» Data entries
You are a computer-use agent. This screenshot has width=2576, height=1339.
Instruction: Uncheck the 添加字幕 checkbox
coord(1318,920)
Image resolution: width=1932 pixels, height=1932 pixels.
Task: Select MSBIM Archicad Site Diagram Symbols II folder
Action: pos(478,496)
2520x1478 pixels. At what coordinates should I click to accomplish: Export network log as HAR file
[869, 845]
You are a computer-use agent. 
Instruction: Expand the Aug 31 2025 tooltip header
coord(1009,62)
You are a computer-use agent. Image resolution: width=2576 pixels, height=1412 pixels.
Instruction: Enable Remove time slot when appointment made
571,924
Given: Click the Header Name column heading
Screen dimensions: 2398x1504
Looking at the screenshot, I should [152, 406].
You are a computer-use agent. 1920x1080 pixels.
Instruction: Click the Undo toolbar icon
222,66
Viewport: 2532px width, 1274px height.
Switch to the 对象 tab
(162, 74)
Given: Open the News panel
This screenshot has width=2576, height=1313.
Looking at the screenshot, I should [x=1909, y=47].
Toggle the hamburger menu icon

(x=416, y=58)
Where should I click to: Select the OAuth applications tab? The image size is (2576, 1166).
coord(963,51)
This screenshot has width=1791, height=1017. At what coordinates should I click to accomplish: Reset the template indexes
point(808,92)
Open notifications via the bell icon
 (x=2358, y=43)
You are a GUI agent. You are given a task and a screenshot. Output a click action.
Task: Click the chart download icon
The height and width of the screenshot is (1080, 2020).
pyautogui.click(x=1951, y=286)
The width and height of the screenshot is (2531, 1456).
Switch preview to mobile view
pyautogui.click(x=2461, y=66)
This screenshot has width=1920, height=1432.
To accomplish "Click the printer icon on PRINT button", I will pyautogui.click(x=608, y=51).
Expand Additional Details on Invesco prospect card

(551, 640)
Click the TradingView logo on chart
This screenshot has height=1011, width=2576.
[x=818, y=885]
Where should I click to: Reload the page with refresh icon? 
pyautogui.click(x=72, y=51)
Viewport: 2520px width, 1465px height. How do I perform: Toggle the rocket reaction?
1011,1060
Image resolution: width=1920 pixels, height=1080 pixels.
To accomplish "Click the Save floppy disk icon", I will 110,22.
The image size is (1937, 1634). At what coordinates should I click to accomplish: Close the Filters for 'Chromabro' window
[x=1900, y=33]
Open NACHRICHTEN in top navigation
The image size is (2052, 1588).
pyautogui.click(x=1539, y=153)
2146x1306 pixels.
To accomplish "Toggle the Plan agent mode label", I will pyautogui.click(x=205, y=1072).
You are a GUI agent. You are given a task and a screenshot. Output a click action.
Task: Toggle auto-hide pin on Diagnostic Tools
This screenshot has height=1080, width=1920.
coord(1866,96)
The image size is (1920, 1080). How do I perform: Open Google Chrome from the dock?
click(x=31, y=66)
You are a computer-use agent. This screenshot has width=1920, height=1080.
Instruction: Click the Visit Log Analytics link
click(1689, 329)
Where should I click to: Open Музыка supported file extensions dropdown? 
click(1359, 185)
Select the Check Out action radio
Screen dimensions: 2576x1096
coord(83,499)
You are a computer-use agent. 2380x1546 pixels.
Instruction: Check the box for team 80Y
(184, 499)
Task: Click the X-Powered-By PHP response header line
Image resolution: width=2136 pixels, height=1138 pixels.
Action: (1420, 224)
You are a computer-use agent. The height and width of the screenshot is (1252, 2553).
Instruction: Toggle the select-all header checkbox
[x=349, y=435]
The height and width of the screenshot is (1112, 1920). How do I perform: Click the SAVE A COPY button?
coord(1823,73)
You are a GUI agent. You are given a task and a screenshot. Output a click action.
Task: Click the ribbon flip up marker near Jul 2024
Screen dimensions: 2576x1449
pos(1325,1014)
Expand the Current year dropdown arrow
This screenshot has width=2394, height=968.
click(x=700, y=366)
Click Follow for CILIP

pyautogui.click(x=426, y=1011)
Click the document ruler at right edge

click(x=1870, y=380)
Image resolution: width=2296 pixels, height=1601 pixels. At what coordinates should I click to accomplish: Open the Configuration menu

» Assignment
Only those lines of the entries above that run from the line containing "Instruction: Expand the" to the line containing "Given: Click the Header Name column heading", both included, should be transcribed exactly.

» Finished exercise
Instruction: Expand the Aug 31 2025 tooltip header
coord(1009,62)
You are a computer-use agent. Image resolution: width=2576 pixels, height=1412 pixels.
Instruction: Enable Remove time slot when appointment made
571,924
Given: Click the Header Name column heading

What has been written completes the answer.